SCOTUS NEWS
Biden court-reform commissioners remain divided
on Oct 17, 2021 at 7:40 pm
Disjunction and disagreement dominated the Presidential Commission on the Supreme Court’s day-long public meeting Friday.
The commission, formed by executive order in April, is tasked with writing a report by mid-November on the contemporary debate over the role and operation of the Supreme Court. The members met on Friday to discuss more than 200 pages of draft materials that summarized arguments for and against various reform proposals.
On the most contentious proposal – adding more justices to the court – the draft indicated that “commissioners are divided.” “The risks of court expansion are considerable,” the draft said, “including that it could undermine the very goal of some of its proponents of restoring the court’s legitimacy.”
The draft presented a rosier view of limiting the number of years that a justice can serve on the court. That proposal, the draft said, has “the most widespread and bipartisan support.” But President Joe Biden quickly threw cold water on the idea on Friday evening. Asked if he supports term limits for the Supreme Court, he answered with a single word: “No.”
The draft chapters, released Thursday, were created by working groups on the topics of court expansion, term limits, the court’s jurisdiction, and transparency and the shadow docket. The full commission spent an hour critiquing each chapter during the livestreamed meeting.
Throughout the day, co-chair Bob Bauer, a law professor at New York University who served as President Barack Obama’s White House counsel, repeatedly reminded members and the public that the commission had not been charged with making recommendations. The ideas presented, he said, did not reflect the views of the commission. But no consensus was reached in the meeting over the goal of the report. Nor could the commissioners even agree about the underlying conditions that produced the court-reform debate.
Some members worried that the draft itself would contribute to destroying norms. “I think this draft goes much farther in a dangerous direction than it should,” William Baude, a law professor at the University of Chicago, said. He argued that the draft should be edited to take a strong stance opposing court expansion.
Others sharply disagreed. The draft, Laurence Tribe of Harvard University said, “create the impression that, although enlarging the court is a possibility, the arguments for it are swamped by the arguments against.”
The draft drew no conclusions about whether the court’s legitimacy or independence are in crisis. The apparent deference to the status quo frustrated some liberals, who believe the court needs to be rebalanced in light of the 6-3 conservative majority that resulted from Republicans holding a vacancy open in 2016 under Obama but rapidly filling another vacancy in 2020 under President Donald Trump.
Sherrilyn Ifill, the president of the NAACP Legal Defense and Education Fund, pointed out that the very structure of the draft, in which reform ideas are set up and then followed by reasons against, suggested the commission prefers no reform. The dominant idea was that change would produce a crisis of legitimacy, rather than respond to one.

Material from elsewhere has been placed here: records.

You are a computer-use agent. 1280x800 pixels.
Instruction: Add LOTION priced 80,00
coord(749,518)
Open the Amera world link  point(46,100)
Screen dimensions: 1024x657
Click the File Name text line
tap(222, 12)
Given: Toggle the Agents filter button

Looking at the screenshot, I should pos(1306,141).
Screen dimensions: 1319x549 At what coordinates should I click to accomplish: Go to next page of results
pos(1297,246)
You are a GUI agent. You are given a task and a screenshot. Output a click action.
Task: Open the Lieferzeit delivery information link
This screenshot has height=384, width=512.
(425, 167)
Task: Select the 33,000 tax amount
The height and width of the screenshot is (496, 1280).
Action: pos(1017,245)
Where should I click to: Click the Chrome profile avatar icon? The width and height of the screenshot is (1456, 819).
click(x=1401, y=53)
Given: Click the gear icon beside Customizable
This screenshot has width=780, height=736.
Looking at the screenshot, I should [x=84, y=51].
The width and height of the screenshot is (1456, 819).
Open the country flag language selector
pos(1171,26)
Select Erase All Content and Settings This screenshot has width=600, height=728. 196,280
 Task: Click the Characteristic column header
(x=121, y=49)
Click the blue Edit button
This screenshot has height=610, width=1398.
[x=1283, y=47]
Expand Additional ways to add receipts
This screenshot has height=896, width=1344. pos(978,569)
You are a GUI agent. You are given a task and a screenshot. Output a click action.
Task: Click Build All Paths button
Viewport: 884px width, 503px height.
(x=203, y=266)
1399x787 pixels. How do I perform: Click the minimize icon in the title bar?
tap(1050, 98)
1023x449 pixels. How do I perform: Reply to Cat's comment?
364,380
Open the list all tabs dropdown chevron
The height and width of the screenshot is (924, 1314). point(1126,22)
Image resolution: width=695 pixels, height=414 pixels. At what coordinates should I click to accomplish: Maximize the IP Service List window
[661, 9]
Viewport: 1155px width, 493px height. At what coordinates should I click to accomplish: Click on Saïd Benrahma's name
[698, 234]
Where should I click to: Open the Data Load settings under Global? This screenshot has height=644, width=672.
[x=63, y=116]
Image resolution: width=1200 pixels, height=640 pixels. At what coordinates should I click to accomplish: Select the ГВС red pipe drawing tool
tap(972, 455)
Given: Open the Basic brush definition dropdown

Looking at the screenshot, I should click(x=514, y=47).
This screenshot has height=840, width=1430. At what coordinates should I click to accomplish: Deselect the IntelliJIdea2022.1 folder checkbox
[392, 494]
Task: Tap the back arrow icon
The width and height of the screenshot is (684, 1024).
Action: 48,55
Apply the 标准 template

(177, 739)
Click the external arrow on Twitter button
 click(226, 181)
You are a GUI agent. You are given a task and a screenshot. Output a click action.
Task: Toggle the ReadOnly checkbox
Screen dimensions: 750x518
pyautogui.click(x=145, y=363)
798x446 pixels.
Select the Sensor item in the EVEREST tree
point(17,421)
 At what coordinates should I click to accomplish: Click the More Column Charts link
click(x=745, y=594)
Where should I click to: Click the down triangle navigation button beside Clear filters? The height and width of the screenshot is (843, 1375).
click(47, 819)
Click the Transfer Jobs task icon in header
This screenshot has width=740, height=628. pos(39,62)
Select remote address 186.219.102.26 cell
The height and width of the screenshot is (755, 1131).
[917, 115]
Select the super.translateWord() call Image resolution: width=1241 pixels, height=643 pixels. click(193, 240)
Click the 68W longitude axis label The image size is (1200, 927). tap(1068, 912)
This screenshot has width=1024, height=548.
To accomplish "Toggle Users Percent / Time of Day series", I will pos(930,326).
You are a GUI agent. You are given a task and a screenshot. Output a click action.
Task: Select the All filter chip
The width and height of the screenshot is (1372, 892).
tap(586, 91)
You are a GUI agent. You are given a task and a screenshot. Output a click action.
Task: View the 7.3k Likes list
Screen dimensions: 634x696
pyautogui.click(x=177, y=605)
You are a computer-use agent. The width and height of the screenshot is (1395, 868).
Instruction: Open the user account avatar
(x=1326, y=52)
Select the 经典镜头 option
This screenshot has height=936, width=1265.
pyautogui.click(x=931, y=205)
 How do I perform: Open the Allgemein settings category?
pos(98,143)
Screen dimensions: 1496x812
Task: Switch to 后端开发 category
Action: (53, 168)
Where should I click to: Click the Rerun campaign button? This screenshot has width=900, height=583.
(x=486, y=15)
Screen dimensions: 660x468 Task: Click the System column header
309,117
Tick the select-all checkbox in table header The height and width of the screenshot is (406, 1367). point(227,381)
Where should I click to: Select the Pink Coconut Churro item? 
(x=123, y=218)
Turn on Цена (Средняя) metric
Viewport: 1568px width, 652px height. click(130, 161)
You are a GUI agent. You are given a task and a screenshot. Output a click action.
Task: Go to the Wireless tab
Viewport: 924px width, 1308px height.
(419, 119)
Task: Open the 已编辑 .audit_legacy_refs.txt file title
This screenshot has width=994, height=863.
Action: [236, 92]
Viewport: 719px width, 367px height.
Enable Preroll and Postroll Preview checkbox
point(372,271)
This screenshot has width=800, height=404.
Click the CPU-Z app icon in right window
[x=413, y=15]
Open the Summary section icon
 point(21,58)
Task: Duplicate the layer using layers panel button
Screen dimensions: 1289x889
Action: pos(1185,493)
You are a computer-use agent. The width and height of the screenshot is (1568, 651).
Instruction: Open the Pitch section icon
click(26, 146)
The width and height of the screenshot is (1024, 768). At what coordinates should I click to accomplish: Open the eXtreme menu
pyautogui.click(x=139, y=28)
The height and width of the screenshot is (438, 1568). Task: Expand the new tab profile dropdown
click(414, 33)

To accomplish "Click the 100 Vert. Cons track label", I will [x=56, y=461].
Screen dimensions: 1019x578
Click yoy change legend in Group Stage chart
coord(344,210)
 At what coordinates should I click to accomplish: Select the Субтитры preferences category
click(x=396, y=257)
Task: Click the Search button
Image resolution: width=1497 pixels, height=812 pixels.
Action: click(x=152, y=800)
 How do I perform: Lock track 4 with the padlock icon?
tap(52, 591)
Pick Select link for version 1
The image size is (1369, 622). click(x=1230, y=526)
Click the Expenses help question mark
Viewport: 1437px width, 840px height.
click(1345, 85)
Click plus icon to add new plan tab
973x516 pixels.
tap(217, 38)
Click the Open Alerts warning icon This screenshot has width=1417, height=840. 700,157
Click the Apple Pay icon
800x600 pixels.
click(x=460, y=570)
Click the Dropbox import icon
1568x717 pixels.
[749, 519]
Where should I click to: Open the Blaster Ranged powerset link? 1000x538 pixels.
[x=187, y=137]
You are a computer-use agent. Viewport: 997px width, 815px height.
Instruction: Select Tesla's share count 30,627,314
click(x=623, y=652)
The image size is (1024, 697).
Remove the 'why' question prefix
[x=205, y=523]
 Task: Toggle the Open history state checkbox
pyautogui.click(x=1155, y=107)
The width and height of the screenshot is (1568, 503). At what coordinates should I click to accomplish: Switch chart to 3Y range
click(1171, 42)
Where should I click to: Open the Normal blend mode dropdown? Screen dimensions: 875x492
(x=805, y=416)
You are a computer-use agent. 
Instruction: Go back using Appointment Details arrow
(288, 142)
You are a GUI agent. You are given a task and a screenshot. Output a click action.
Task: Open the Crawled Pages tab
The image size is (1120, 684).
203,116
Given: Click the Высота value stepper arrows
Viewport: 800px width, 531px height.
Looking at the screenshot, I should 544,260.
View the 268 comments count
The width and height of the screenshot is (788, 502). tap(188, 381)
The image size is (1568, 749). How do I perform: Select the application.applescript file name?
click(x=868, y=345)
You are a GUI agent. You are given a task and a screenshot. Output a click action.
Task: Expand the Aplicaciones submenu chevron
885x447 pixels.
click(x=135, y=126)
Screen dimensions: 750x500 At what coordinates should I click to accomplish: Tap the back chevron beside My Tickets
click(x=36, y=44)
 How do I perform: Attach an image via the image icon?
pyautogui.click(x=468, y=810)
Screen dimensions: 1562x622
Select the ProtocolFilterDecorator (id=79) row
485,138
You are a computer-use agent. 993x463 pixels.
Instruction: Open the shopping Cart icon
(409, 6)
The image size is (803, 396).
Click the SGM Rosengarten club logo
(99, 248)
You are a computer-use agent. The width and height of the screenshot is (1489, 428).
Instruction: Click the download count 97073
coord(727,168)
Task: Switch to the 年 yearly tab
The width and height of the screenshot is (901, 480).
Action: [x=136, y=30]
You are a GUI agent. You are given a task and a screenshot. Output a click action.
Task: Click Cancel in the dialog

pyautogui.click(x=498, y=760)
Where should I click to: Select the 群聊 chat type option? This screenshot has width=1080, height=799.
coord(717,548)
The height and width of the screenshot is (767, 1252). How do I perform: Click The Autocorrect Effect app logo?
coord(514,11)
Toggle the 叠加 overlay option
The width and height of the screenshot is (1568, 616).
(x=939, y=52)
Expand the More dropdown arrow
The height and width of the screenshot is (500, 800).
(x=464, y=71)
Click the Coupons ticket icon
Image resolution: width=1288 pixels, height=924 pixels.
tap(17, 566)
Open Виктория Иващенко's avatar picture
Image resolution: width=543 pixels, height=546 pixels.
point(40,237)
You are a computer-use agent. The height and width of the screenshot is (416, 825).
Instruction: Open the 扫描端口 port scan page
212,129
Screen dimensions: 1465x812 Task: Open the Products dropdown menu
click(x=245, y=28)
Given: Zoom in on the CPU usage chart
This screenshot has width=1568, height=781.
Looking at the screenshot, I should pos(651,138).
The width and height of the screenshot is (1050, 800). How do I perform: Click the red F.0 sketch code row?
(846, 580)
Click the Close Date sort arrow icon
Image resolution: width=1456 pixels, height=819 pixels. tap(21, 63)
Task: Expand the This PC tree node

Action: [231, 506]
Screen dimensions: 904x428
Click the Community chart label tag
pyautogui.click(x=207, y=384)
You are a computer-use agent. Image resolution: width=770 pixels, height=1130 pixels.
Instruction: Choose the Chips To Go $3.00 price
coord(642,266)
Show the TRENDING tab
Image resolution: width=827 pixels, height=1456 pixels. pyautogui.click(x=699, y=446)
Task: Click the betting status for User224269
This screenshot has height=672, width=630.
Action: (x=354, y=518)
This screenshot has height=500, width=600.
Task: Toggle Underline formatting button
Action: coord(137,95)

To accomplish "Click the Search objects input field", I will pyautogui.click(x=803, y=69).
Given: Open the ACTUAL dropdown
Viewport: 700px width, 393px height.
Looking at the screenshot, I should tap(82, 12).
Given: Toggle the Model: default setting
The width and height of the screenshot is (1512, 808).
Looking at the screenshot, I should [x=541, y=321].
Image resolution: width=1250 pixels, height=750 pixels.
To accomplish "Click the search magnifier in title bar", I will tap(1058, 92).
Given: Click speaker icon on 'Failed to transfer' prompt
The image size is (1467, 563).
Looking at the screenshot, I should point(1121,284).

Composed mostly of legal scholars and former judges, the commission at times debated on purely theoretical terms. Liberal members pushed for a practical response, arguing, as Tribe did, that this is a “break the glass moment” for our democracy. “It is not just a question of the style of a report,” he said. “It is a question of the survival of what we care most about.”
The draft materials will be edited and released as a final report to Biden by Nov. 14. The public is urged to submit comments to the commission by Nov. 1.